----- TASK INPUTS

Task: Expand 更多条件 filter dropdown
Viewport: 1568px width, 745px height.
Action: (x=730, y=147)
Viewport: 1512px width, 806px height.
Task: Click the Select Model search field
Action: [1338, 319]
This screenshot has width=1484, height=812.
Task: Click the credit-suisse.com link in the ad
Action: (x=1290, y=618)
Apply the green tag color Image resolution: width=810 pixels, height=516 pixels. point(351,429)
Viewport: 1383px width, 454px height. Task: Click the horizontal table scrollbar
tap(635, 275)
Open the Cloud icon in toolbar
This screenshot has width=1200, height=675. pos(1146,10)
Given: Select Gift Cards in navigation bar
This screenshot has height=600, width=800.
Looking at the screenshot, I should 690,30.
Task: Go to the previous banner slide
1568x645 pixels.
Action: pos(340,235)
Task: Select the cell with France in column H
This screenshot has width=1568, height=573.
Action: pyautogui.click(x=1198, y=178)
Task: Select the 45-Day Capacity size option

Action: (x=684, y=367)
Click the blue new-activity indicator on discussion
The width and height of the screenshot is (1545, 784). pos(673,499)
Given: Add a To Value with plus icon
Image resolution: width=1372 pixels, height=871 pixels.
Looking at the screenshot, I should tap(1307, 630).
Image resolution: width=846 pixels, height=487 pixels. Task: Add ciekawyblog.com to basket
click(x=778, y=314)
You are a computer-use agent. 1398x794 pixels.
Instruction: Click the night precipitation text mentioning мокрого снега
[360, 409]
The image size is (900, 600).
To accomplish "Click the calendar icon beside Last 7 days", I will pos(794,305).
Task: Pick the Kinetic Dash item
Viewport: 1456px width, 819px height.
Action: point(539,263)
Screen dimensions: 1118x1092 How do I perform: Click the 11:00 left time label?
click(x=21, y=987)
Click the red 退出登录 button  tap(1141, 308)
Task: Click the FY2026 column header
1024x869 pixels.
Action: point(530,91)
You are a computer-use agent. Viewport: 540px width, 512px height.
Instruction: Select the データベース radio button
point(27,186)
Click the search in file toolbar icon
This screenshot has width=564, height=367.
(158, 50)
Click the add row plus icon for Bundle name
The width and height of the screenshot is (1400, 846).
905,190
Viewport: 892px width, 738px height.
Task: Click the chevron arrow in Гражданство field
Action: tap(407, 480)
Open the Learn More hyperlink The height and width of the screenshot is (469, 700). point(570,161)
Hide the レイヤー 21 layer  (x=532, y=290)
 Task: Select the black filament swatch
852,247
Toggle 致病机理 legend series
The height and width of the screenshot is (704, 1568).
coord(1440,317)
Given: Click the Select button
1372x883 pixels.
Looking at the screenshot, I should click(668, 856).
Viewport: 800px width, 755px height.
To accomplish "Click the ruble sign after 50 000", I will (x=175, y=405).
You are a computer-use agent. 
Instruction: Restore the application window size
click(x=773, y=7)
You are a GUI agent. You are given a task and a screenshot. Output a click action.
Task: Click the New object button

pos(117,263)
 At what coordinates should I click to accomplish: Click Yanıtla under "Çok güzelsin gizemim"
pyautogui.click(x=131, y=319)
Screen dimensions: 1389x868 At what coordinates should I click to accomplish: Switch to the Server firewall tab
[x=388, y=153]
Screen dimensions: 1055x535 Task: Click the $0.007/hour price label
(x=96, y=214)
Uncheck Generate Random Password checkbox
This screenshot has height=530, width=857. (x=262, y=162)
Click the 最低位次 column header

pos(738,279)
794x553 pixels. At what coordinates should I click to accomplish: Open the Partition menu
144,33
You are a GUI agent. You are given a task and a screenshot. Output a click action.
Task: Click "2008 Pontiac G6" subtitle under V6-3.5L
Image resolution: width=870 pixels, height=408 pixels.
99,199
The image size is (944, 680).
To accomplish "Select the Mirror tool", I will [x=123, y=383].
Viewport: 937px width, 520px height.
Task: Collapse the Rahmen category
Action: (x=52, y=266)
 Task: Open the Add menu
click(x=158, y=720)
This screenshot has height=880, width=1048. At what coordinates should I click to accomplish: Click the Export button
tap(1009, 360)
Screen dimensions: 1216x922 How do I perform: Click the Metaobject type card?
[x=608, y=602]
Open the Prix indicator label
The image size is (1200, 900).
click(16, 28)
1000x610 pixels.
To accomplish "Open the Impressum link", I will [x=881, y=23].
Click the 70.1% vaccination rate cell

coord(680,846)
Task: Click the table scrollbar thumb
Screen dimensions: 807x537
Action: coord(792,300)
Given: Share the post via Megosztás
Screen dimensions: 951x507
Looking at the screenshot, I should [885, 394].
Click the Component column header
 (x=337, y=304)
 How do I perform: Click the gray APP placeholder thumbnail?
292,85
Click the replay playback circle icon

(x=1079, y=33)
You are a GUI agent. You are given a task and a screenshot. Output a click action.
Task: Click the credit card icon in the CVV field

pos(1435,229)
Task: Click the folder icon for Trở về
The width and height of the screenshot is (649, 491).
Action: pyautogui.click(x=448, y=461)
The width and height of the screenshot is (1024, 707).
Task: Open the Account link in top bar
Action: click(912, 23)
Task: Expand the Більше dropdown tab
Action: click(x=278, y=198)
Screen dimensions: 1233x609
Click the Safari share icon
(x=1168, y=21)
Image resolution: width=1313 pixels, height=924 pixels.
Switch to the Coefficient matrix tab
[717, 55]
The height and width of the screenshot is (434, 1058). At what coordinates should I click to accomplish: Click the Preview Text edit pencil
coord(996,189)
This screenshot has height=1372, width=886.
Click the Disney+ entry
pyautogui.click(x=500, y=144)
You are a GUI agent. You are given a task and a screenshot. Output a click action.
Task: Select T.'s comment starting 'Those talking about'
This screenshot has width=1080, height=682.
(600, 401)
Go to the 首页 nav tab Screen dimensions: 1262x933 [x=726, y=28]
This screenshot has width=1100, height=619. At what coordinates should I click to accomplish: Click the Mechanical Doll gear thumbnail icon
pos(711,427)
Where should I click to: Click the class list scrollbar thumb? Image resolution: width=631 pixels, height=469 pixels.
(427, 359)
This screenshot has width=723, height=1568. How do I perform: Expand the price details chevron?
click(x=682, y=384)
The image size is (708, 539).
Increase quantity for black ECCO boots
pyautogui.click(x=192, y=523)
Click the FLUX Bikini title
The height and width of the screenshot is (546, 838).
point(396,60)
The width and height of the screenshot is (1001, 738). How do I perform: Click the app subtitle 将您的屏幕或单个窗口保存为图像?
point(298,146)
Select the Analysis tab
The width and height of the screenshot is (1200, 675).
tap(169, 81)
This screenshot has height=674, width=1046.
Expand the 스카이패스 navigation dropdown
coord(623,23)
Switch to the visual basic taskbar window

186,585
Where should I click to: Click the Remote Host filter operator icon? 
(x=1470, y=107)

----------

EXERCISE >>
Every record above must be duplicated exactly.

TASK OUTPUT >>
Task: Expand 更多条件 filter dropdown
Viewport: 1568px width, 745px height.
Action: (x=730, y=147)
Viewport: 1512px width, 806px height.
Task: Click the Select Model search field
Action: [1338, 319]
This screenshot has width=1484, height=812.
Task: Click the credit-suisse.com link in the ad
Action: (x=1290, y=618)
Apply the green tag color Image resolution: width=810 pixels, height=516 pixels. point(351,429)
Viewport: 1383px width, 454px height. Task: Click the horizontal table scrollbar
tap(635, 275)
Open the Cloud icon in toolbar
This screenshot has width=1200, height=675. pos(1146,10)
Given: Select Gift Cards in navigation bar
This screenshot has height=600, width=800.
Looking at the screenshot, I should 690,30.
Task: Go to the previous banner slide
1568x645 pixels.
Action: pos(340,235)
Task: Select the cell with France in column H
This screenshot has width=1568, height=573.
Action: pyautogui.click(x=1198, y=178)
Task: Select the 45-Day Capacity size option

Action: (x=684, y=367)
Click the blue new-activity indicator on discussion
The width and height of the screenshot is (1545, 784). pos(673,499)
Given: Add a To Value with plus icon
Image resolution: width=1372 pixels, height=871 pixels.
Looking at the screenshot, I should tap(1307, 630).
Image resolution: width=846 pixels, height=487 pixels. Task: Add ciekawyblog.com to basket
click(x=778, y=314)
You are a computer-use agent. 1398x794 pixels.
Instruction: Click the night precipitation text mentioning мокрого снега
[360, 409]
The image size is (900, 600).
To accomplish "Click the calendar icon beside Last 7 days", I will pos(794,305).
Task: Pick the Kinetic Dash item
Viewport: 1456px width, 819px height.
Action: point(539,263)
Screen dimensions: 1118x1092 How do I perform: Click the 11:00 left time label?
click(x=21, y=987)
Click the red 退出登录 button  tap(1141, 308)
Task: Click the FY2026 column header
1024x869 pixels.
Action: point(530,91)
You are a computer-use agent. Viewport: 540px width, 512px height.
Instruction: Select the データベース radio button
point(27,186)
Click the search in file toolbar icon
This screenshot has width=564, height=367.
(158, 50)
Click the add row plus icon for Bundle name
The width and height of the screenshot is (1400, 846).
905,190
Viewport: 892px width, 738px height.
Task: Click the chevron arrow in Гражданство field
Action: tap(407, 480)
Open the Learn More hyperlink The height and width of the screenshot is (469, 700). point(570,161)
Hide the レイヤー 21 layer  (x=532, y=290)
 Task: Select the black filament swatch
852,247
Toggle 致病机理 legend series
The height and width of the screenshot is (704, 1568).
coord(1440,317)
Given: Click the Select button
1372x883 pixels.
Looking at the screenshot, I should click(668, 856).
Viewport: 800px width, 755px height.
To accomplish "Click the ruble sign after 50 000", I will (x=175, y=405).
You are a computer-use agent. 
Instruction: Restore the application window size
click(x=773, y=7)
You are a GUI agent. You are given a task and a screenshot. Output a click action.
Task: Click the New object button

pos(117,263)
 At what coordinates should I click to accomplish: Click Yanıtla under "Çok güzelsin gizemim"
pyautogui.click(x=131, y=319)
Screen dimensions: 1389x868 At what coordinates should I click to accomplish: Switch to the Server firewall tab
[x=388, y=153]
Screen dimensions: 1055x535 Task: Click the $0.007/hour price label
(x=96, y=214)
Uncheck Generate Random Password checkbox
This screenshot has height=530, width=857. (x=262, y=162)
Click the 最低位次 column header

pos(738,279)
794x553 pixels. At what coordinates should I click to accomplish: Open the Partition menu
144,33
You are a GUI agent. You are given a task and a screenshot. Output a click action.
Task: Click "2008 Pontiac G6" subtitle under V6-3.5L
Image resolution: width=870 pixels, height=408 pixels.
99,199
The image size is (944, 680).
To accomplish "Select the Mirror tool", I will [x=123, y=383].
Viewport: 937px width, 520px height.
Task: Collapse the Rahmen category
Action: (x=52, y=266)
 Task: Open the Add menu
click(x=158, y=720)
This screenshot has height=880, width=1048. At what coordinates should I click to accomplish: Click the Export button
tap(1009, 360)
Screen dimensions: 1216x922 How do I perform: Click the Metaobject type card?
[x=608, y=602]
Open the Prix indicator label
The image size is (1200, 900).
click(16, 28)
1000x610 pixels.
To accomplish "Open the Impressum link", I will [x=881, y=23].
Click the 70.1% vaccination rate cell

coord(680,846)
Task: Click the table scrollbar thumb
Screen dimensions: 807x537
Action: coord(792,300)
Given: Share the post via Megosztás
Screen dimensions: 951x507
Looking at the screenshot, I should [885, 394].
Click the Component column header
 (x=337, y=304)
 How do I perform: Click the gray APP placeholder thumbnail?
292,85
Click the replay playback circle icon

(x=1079, y=33)
You are a GUI agent. You are given a task and a screenshot. Output a click action.
Task: Click the credit card icon in the CVV field

pos(1435,229)
Task: Click the folder icon for Trở về
The width and height of the screenshot is (649, 491).
Action: pyautogui.click(x=448, y=461)
The width and height of the screenshot is (1024, 707).
Task: Open the Account link in top bar
Action: click(912, 23)
Task: Expand the Більше dropdown tab
Action: click(x=278, y=198)
Screen dimensions: 1233x609
Click the Safari share icon
(x=1168, y=21)
Image resolution: width=1313 pixels, height=924 pixels.
Switch to the Coefficient matrix tab
[717, 55]
The height and width of the screenshot is (434, 1058). At what coordinates should I click to accomplish: Click the Preview Text edit pencil
coord(996,189)
This screenshot has height=1372, width=886.
Click the Disney+ entry
pyautogui.click(x=500, y=144)
You are a GUI agent. You are given a task and a screenshot. Output a click action.
Task: Select T.'s comment starting 'Those talking about'
This screenshot has width=1080, height=682.
(600, 401)
Go to the 首页 nav tab Screen dimensions: 1262x933 [x=726, y=28]
This screenshot has width=1100, height=619. At what coordinates should I click to accomplish: Click the Mechanical Doll gear thumbnail icon
pos(711,427)
Where should I click to: Click the class list scrollbar thumb? Image resolution: width=631 pixels, height=469 pixels.
(427, 359)
This screenshot has width=723, height=1568. How do I perform: Expand the price details chevron?
click(x=682, y=384)
The image size is (708, 539).
Increase quantity for black ECCO boots
pyautogui.click(x=192, y=523)
Click the FLUX Bikini title
The height and width of the screenshot is (546, 838).
point(396,60)
The width and height of the screenshot is (1001, 738). How do I perform: Click the app subtitle 将您的屏幕或单个窗口保存为图像?
point(298,146)
Select the Analysis tab
The width and height of the screenshot is (1200, 675).
tap(169, 81)
This screenshot has height=674, width=1046.
Expand the 스카이패스 navigation dropdown
coord(623,23)
Switch to the visual basic taskbar window

186,585
Where should I click to: Click the Remote Host filter operator icon? 
(x=1470, y=107)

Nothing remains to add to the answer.